我站在那儿,看着他们俩。姑拉着刘德厚的手,刘德厚另一只手提着个袋子,里面装着两盒喜糖,说是要回去分给楼上楼下的邻居。我说姑,我跟你说句话。姑说你又说啥。我说姑,你记住,你嫁他是为了过日子,不是为了伺候他。他要是啥也不干,啥都指着你,你就回来。姑愣了一下,说你这孩子,说啥呢。我说我说真的。刘德厚在旁边听见了,没说话,低下头。我说刘叔,你别不爱听。我姑伺候了半辈子人了,该轮到她被人伺候了。你要是真心疼她,就多干点。他说知道了。

姑打了我一下,说你这孩子,没大没小的。可她笑了,笑得很开心。刘德厚也笑了,说晓东说得对,我记住了。

他们结婚以后,日子过得还行。刘德厚搬到了姑那儿,他那房子租出去了,一个月收八百,加上姑的退休金,两个人一个月三千多,够花了。刘德厚会做饭,以前一个人住的时候练出来的。现在每天姑下班回来,他饭做好了,两个人一起吃。吃完了刘德厚洗碗,姑看电视。姑有时候去跳广场舞,刘德厚跟着,在旁边坐着看。姑说你咋不跳,他说我不会,看你跳就行。

我爹后来去了一趟姑家。回来跟我说,刘德厚炒的菜还行,比秀琴做的好吃。我说你看,人家有优点。我爹哼了一声,说那也不能说明啥。我说说明啥不重要,姑高兴就行。我爹不说话了。
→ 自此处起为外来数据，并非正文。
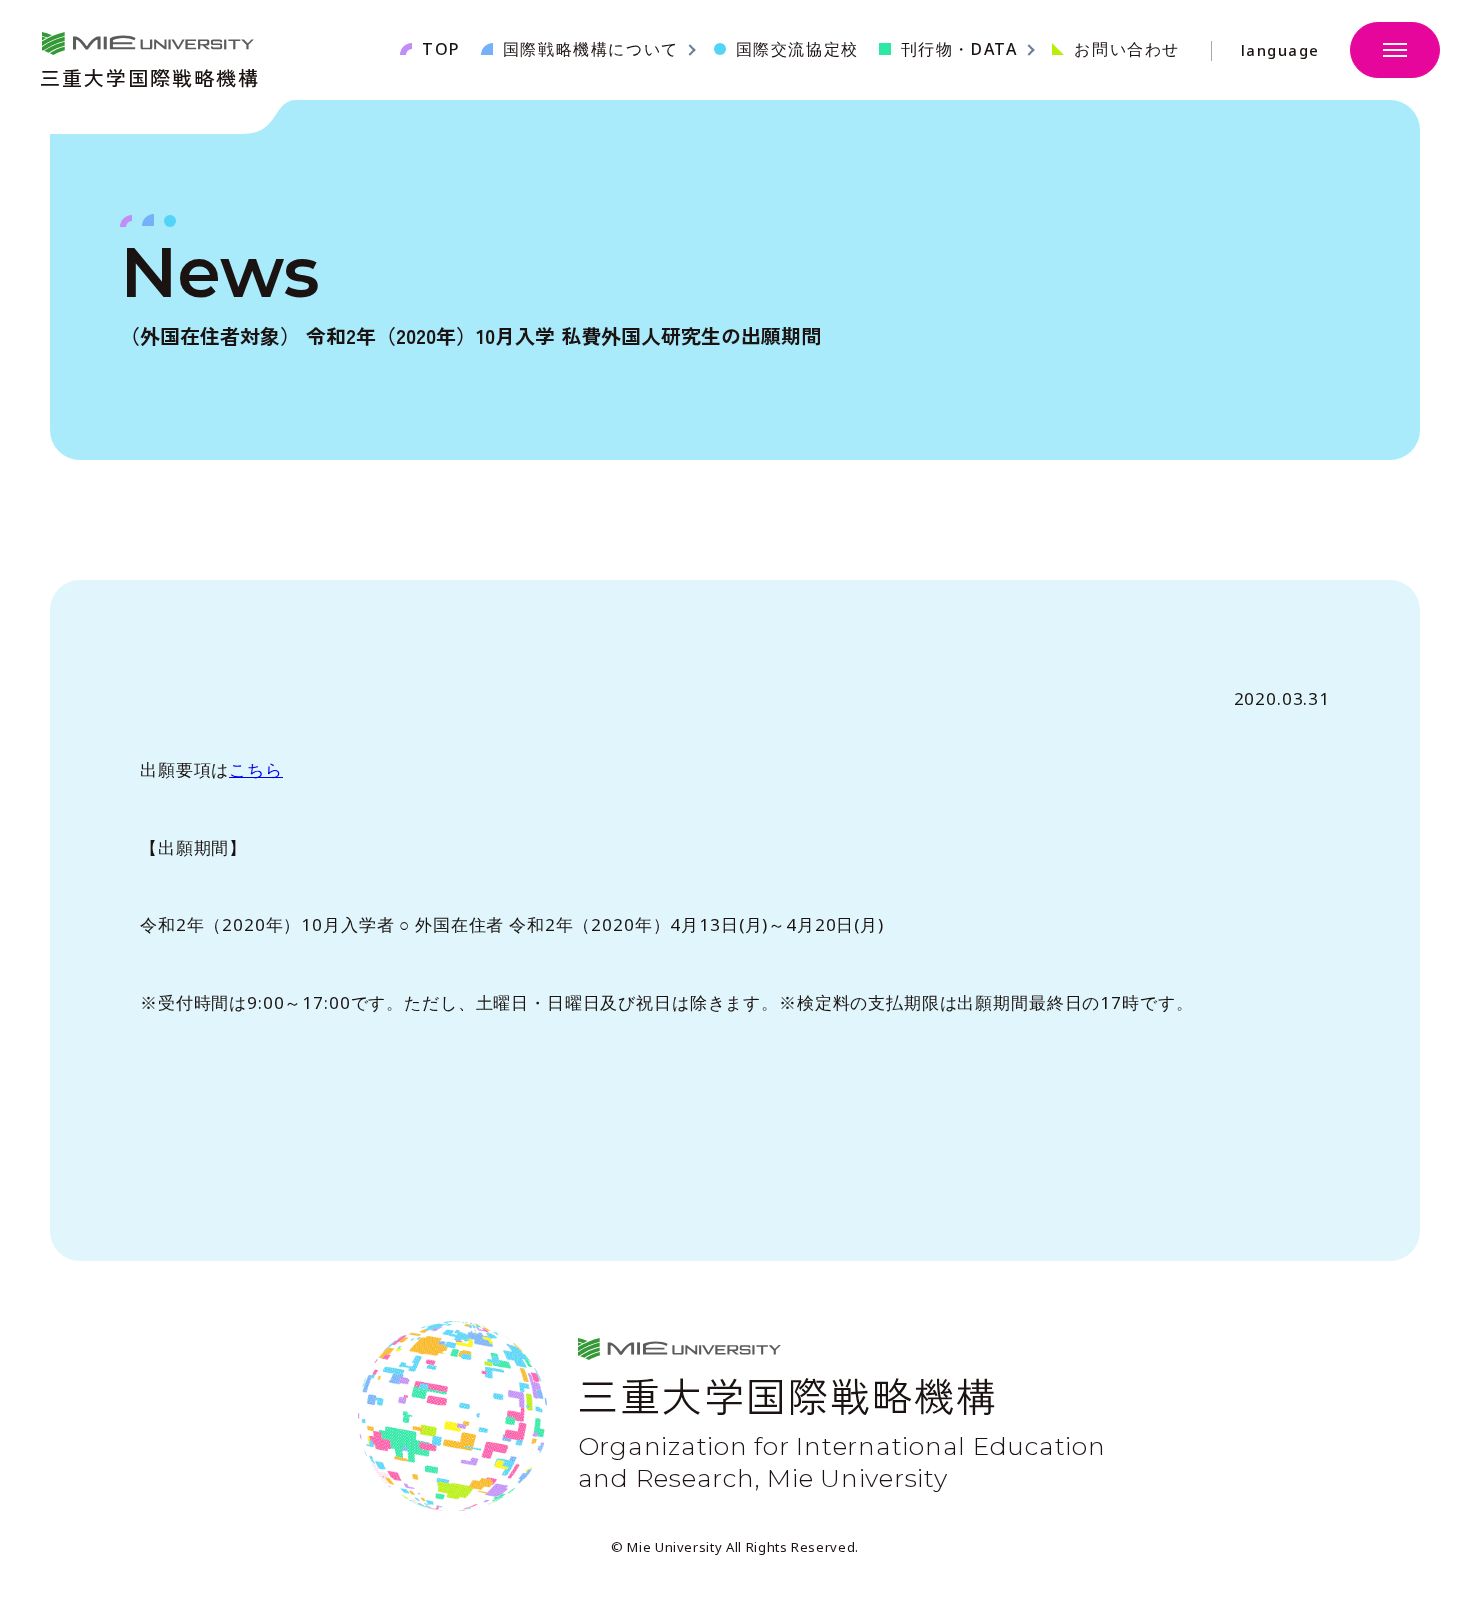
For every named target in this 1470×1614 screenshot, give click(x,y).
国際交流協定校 (797, 49)
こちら (256, 769)
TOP (441, 49)
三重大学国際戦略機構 (150, 75)
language (1280, 50)
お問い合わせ (1127, 49)
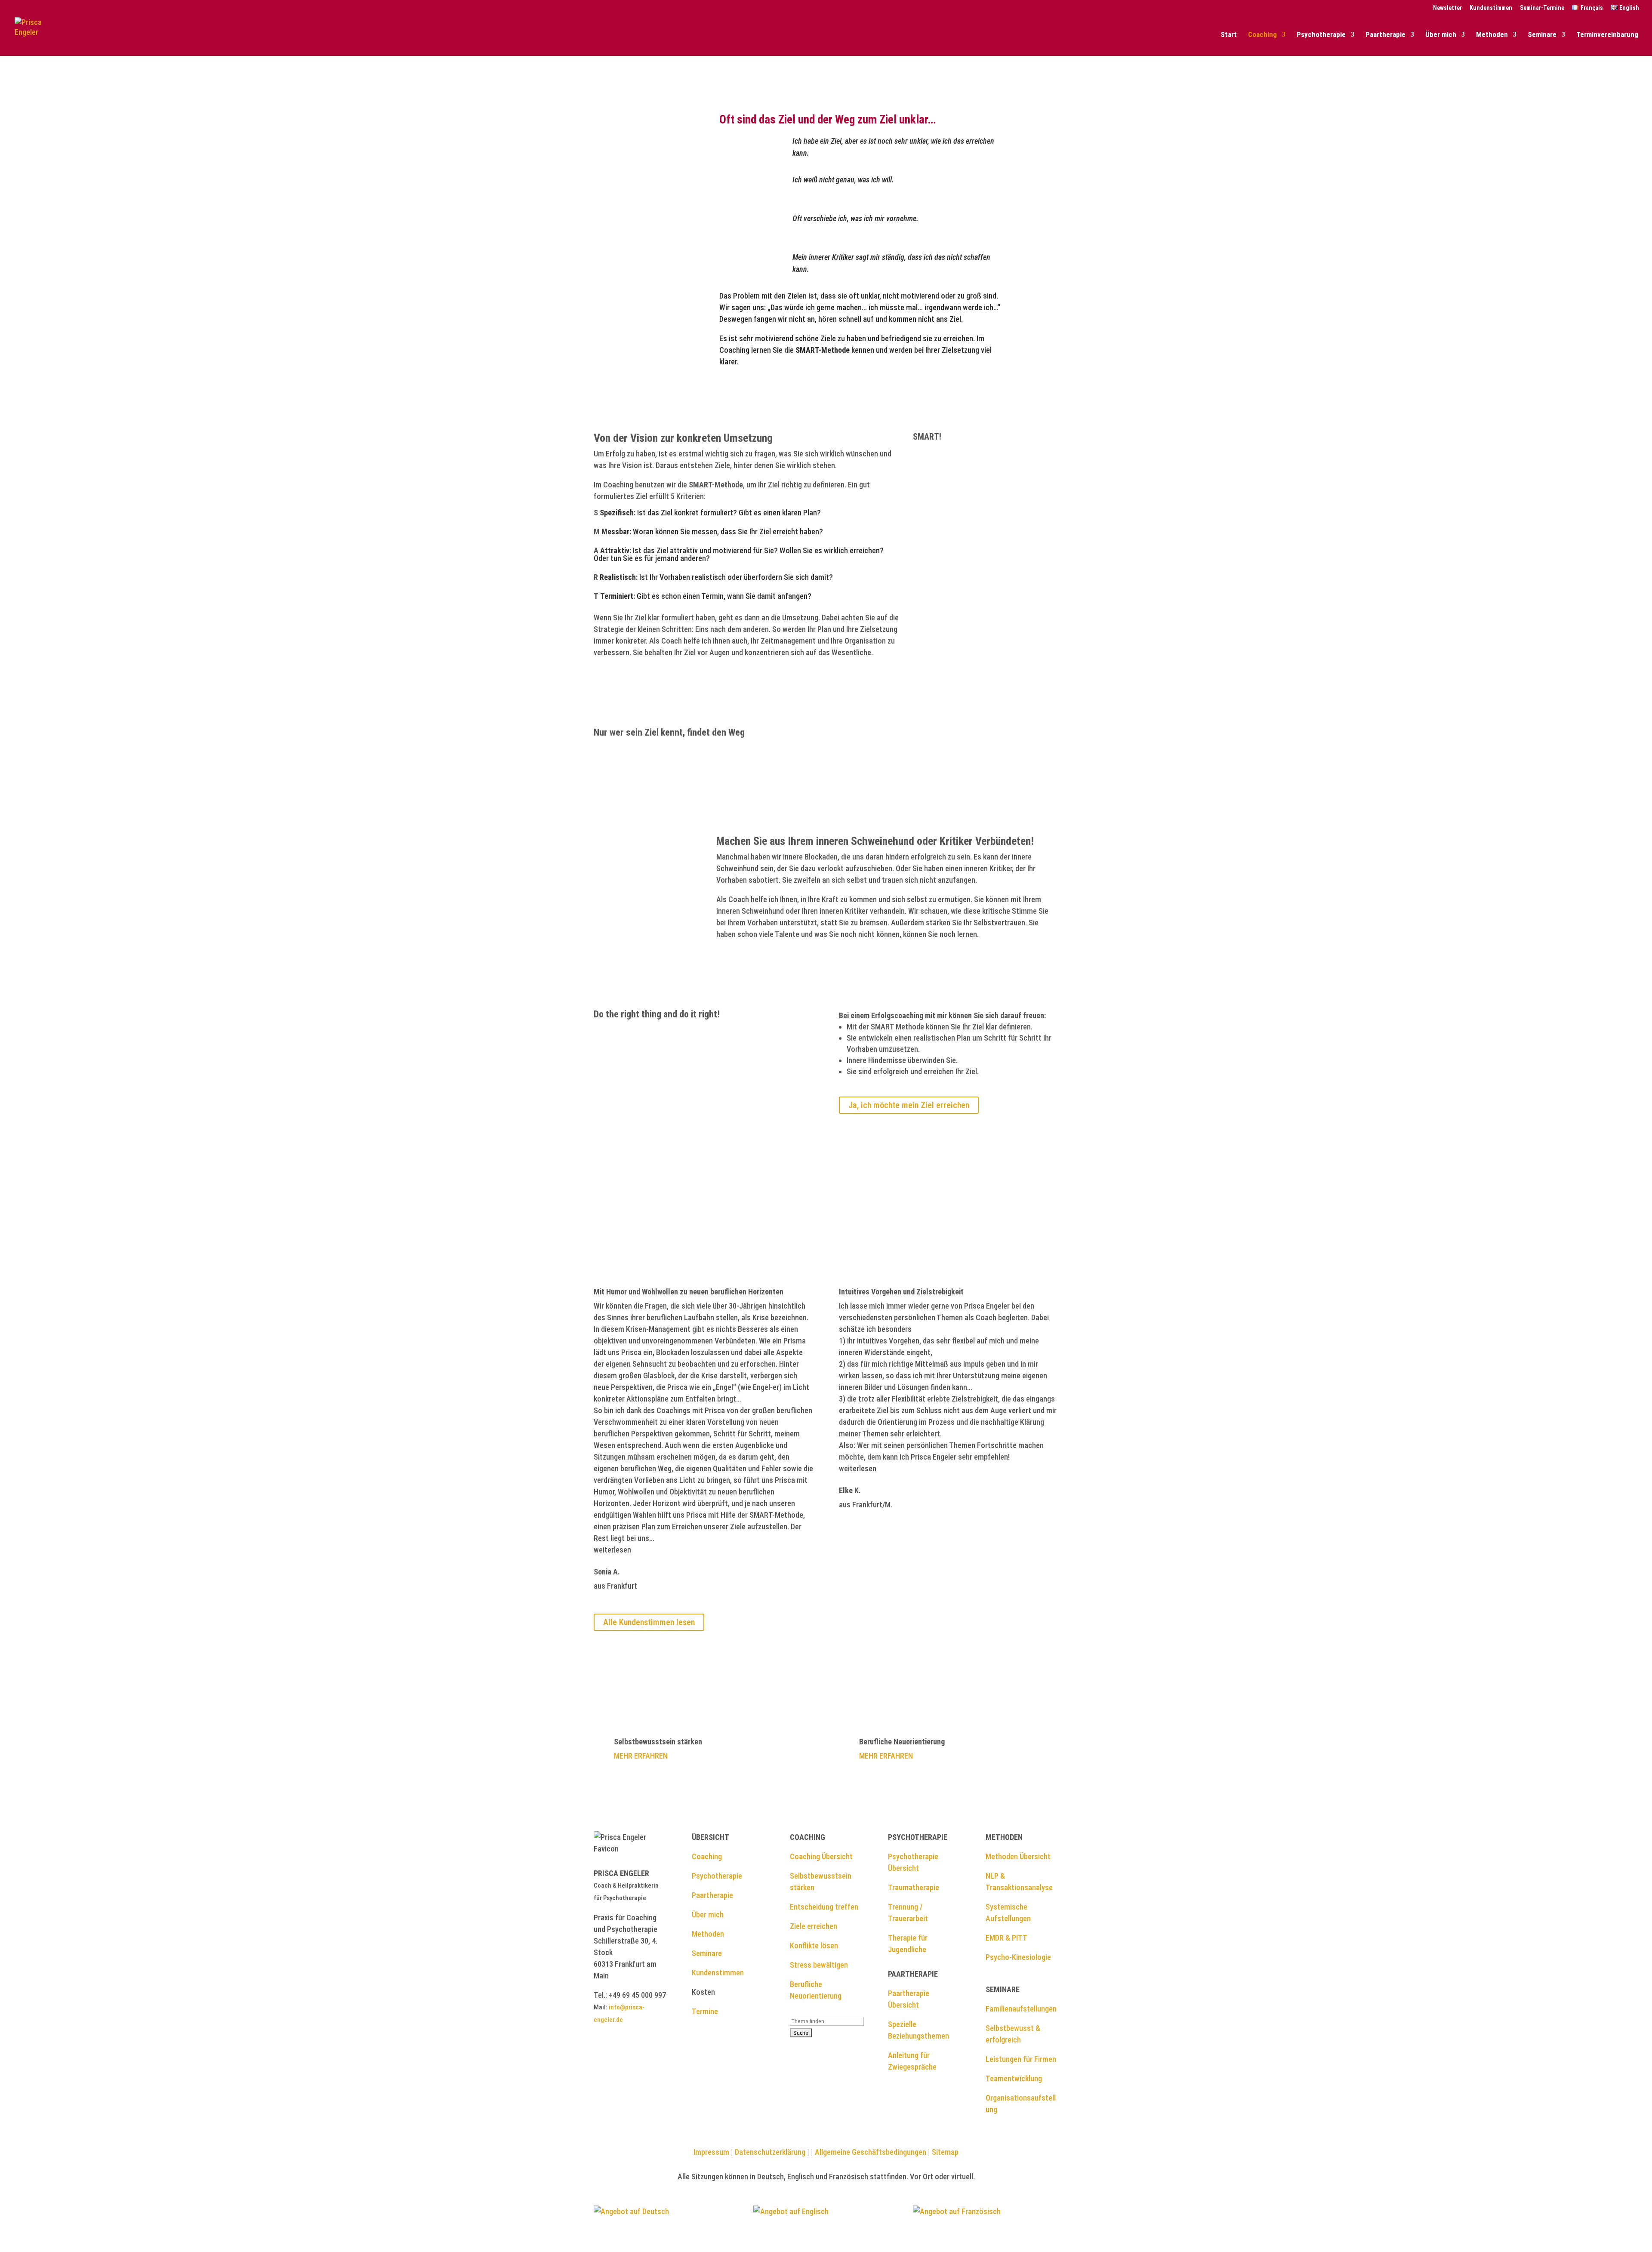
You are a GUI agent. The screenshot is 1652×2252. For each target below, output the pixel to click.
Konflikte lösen (814, 1945)
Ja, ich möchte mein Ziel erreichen (908, 1105)
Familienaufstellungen (1021, 2008)
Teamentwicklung (1014, 2078)
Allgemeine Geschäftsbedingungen (870, 2151)
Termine (705, 2011)
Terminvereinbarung (1607, 35)
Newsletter (1447, 8)
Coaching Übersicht (821, 1856)
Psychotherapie (1321, 35)
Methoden (1492, 35)
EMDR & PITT (1006, 1937)
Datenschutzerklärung (769, 2151)
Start (1229, 35)
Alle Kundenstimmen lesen (649, 1622)
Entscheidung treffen (824, 1906)
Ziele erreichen (813, 1926)
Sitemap (945, 2151)
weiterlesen (612, 1549)
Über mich (1440, 35)
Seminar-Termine (1542, 8)
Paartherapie (1385, 35)
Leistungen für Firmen (1021, 2059)
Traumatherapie (913, 1887)
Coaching (1262, 35)
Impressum (711, 2151)
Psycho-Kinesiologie (1018, 1957)
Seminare (1542, 35)
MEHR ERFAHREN (641, 1755)
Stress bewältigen (819, 1964)
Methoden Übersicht (1018, 1856)
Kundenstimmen (1491, 8)
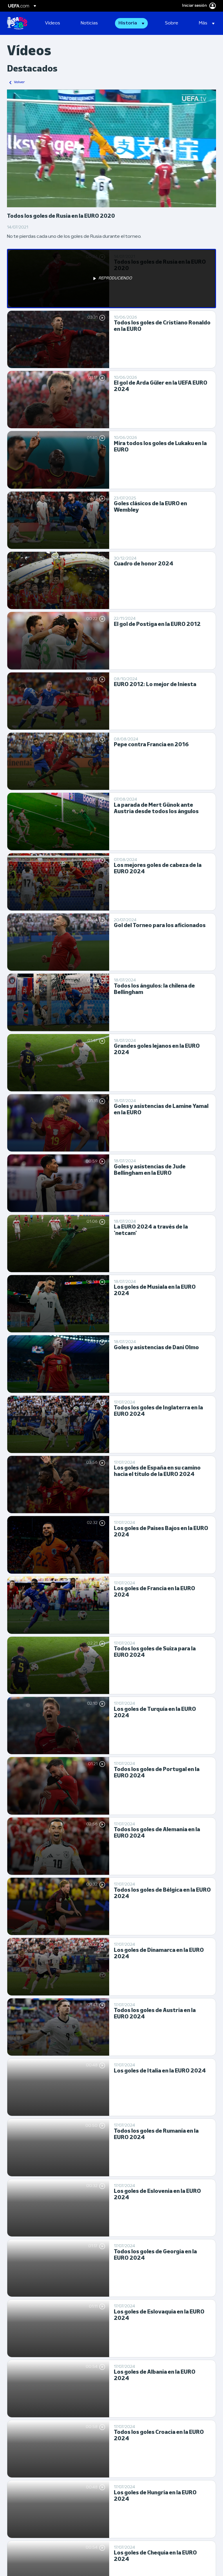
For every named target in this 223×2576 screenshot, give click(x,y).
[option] (111, 278)
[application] (111, 148)
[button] (131, 23)
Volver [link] (19, 82)
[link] (52, 23)
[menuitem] (55, 23)
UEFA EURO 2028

上个月姑来我家,给我带了几个包子,刘德厚包的,萝卜馅的,好吃。我说姑,你现在看着气色好多了。她说吃得好睡得好,能不好吗。我说刘叔对你好不好。她说好,顿顿做饭,衣服也不让我洗。我说你看,我说啥来着。她笑了,说晓东,你那句话,刘德厚记着呢。我说哪句。她说你说她伺候了半辈子人,该轮到她被人伺候了。刘德厚听了,从那以后啥活都抢着干。我说他倒是听劝。姑说他不光听劝,他还跟我说,你侄子是真心疼你,你家里人骂你,就他没骂。我说我骂你干啥,你又不是小孩。姑又笑了,说你这孩子。

我吃着包子,心里头挺舒坦。我姑这辈子,苦了五十多年,老了老了,找了个伴,日子过得热乎了。刘德厚有没有钱,有没有工作,不重要。重要的是,他把我姑当回事。我姑在他那儿,不是谁的妈,不是谁的儿媳妇,不是谁的奶奶。她就是周秀琴,一个有人疼的女人。

我姑铁了心要嫁对门单身无业大叔,我没拦,只在领证前说了句话。我说姑,你伺候了半辈子人,该轮到你被人伺候了。这话我说给姑听,也说给刘德厚听。他听进去了,做到了。这就够了。人这辈子,找个伴,不就图这个吗。图有人问你粥可温,图有人陪你立黄昏。这些东西,跟钱没关系,跟心有关系。我姑有福,刘德厚有心。两个人凑一块儿,就是福气。